----- Material for the task -----

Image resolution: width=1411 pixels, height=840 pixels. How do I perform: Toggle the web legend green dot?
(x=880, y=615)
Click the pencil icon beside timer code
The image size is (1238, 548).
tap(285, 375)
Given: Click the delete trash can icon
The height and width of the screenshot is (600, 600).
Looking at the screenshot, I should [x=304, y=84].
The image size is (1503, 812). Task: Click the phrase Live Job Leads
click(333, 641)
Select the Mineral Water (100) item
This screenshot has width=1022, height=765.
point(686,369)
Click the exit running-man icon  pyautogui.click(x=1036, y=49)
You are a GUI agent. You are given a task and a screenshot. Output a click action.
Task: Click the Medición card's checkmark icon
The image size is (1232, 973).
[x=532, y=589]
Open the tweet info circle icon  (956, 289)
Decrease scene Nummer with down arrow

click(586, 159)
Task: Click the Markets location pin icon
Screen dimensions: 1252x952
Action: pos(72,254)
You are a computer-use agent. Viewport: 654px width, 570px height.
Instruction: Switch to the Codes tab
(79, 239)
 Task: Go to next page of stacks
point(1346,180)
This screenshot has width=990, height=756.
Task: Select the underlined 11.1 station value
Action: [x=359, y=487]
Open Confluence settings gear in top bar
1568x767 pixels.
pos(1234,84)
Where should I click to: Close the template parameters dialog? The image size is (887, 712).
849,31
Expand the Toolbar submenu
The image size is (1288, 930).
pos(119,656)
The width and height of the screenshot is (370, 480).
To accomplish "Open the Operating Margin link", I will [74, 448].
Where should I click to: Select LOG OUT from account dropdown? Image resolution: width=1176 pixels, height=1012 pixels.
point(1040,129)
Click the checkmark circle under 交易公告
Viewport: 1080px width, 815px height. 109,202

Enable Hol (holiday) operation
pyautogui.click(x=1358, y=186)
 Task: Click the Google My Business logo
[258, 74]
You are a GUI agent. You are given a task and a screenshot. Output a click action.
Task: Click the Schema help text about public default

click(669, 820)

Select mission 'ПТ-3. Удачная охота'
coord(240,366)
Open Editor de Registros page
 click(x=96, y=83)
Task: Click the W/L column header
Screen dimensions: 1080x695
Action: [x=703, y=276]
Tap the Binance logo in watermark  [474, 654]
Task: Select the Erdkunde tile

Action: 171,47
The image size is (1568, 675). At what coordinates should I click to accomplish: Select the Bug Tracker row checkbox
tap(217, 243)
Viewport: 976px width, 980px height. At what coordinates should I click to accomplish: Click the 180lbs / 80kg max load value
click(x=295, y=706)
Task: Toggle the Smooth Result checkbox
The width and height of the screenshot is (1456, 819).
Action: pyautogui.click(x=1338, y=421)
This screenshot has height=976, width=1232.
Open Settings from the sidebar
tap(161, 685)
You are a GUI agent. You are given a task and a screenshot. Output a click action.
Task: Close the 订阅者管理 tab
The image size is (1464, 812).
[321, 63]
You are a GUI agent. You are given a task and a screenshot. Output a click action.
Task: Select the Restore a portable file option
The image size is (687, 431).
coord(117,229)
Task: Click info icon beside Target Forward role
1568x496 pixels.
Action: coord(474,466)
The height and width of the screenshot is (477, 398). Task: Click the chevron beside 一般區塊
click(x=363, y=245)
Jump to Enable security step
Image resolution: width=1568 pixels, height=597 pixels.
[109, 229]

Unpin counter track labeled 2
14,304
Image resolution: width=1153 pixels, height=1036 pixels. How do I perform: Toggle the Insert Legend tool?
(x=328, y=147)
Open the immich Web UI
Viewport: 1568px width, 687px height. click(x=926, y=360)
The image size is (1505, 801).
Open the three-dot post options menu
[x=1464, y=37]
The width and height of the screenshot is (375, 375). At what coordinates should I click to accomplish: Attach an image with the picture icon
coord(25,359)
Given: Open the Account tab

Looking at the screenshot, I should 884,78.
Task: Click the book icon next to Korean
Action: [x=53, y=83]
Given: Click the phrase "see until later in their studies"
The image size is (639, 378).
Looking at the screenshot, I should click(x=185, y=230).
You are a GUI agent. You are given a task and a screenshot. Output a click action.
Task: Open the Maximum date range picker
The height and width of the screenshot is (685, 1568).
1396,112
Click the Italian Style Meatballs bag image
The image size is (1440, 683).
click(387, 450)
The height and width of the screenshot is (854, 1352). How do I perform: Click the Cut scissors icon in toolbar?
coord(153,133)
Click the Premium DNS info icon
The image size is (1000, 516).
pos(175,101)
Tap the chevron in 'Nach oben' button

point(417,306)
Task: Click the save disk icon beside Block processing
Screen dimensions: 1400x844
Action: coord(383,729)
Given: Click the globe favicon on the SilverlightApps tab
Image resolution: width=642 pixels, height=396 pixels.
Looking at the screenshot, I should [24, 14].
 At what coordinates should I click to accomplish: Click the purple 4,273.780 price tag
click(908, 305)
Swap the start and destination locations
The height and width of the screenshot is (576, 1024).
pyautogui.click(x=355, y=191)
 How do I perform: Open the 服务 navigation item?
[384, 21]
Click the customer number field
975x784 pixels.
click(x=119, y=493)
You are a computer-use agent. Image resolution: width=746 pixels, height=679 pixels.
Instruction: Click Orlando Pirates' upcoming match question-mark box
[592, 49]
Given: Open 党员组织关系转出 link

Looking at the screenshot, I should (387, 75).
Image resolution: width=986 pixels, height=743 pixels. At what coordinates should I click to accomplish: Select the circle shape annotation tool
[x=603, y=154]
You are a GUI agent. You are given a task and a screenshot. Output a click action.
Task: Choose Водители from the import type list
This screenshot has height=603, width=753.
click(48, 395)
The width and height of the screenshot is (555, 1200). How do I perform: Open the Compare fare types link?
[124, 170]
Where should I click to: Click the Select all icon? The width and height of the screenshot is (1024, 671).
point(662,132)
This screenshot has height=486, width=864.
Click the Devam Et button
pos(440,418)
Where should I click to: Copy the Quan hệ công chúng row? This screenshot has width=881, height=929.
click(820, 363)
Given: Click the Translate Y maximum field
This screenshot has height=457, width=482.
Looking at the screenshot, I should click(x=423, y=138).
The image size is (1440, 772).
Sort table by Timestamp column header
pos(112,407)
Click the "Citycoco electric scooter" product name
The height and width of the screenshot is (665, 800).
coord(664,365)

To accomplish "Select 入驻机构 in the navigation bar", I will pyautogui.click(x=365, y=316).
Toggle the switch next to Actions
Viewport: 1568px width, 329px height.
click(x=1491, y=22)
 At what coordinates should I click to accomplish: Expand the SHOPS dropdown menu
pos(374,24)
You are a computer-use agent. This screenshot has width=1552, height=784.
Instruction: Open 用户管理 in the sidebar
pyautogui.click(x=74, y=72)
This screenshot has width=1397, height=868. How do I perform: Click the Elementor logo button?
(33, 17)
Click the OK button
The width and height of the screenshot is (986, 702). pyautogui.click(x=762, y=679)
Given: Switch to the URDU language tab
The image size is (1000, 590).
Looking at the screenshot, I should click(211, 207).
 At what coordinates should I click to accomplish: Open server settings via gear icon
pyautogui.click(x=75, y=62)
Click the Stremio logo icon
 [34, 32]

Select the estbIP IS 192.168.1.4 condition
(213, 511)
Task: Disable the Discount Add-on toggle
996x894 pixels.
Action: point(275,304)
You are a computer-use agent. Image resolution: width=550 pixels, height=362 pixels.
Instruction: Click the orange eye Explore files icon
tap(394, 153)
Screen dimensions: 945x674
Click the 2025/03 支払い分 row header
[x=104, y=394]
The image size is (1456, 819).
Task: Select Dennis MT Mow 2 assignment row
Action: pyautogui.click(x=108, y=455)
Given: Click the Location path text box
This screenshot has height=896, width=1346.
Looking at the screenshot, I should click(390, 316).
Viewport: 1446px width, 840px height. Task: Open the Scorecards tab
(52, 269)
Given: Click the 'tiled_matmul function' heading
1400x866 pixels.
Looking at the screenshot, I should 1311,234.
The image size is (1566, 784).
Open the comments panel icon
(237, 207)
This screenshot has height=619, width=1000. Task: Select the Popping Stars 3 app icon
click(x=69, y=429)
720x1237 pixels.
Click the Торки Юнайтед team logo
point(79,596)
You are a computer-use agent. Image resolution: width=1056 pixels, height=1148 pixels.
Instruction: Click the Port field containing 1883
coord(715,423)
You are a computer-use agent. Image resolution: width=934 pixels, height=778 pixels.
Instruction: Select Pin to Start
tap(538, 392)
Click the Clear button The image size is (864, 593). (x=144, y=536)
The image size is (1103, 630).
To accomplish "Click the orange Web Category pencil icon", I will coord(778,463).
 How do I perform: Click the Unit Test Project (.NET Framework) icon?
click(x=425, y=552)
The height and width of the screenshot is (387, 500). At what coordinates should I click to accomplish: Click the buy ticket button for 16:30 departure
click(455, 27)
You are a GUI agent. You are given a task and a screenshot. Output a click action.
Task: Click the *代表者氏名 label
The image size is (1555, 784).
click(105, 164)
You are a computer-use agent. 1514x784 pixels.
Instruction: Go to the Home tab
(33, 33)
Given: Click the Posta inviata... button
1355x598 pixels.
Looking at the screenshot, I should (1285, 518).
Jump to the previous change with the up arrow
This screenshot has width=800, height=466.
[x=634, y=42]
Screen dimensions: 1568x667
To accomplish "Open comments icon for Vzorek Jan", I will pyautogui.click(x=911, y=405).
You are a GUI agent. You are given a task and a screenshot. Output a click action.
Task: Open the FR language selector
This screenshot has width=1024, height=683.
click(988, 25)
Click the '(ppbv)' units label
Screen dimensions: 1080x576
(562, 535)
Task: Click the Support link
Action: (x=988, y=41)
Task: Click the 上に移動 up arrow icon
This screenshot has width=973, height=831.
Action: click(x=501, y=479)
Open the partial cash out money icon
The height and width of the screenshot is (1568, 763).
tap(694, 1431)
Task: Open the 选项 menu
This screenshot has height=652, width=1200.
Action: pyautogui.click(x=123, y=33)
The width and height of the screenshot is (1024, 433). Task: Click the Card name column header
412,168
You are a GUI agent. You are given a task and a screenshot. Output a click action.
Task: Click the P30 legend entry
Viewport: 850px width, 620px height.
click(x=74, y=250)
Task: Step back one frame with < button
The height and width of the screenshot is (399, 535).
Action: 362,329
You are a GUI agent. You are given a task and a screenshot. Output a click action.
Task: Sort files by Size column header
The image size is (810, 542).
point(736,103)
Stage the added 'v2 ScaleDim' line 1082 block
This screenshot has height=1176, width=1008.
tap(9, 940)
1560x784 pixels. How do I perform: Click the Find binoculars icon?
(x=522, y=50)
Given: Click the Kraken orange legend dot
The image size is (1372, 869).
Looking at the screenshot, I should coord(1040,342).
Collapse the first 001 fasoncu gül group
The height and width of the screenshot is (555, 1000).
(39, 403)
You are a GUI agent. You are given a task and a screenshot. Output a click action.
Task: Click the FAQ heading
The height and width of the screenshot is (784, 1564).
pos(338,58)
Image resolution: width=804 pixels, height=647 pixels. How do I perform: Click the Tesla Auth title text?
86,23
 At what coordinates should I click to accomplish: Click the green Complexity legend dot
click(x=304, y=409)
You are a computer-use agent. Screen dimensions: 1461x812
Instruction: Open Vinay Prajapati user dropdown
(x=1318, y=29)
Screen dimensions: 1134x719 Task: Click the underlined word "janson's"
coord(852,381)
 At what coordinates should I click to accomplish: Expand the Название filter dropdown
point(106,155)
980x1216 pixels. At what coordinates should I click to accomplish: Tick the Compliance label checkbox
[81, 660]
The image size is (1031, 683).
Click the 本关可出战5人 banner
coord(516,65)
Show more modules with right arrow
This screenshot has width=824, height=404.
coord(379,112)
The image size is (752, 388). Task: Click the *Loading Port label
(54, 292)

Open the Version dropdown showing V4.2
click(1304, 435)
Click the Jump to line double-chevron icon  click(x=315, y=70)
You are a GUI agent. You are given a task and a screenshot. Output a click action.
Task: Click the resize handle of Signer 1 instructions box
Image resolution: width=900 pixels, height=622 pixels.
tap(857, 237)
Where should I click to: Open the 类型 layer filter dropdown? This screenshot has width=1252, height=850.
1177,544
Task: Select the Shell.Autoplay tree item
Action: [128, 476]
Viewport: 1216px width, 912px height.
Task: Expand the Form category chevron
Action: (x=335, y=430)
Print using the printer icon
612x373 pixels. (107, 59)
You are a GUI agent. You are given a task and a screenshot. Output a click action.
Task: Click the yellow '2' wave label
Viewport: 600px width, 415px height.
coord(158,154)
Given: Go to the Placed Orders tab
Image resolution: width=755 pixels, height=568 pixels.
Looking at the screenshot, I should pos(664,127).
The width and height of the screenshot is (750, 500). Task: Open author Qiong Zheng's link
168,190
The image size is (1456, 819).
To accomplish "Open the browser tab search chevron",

-----

_The request_: Reproduce word for word the stretch of items from the line containing "Open the immich Web UI" through the line containing "Action: [x=53, y=83]", both of those lines included.

_Correct result_:
Open the immich Web UI
Viewport: 1568px width, 687px height. click(x=926, y=360)
The image size is (1505, 801).
Open the three-dot post options menu
[x=1464, y=37]
The width and height of the screenshot is (375, 375). At what coordinates should I click to accomplish: Attach an image with the picture icon
coord(25,359)
Given: Open the Account tab

Looking at the screenshot, I should 884,78.
Task: Click the book icon next to Korean
Action: [x=53, y=83]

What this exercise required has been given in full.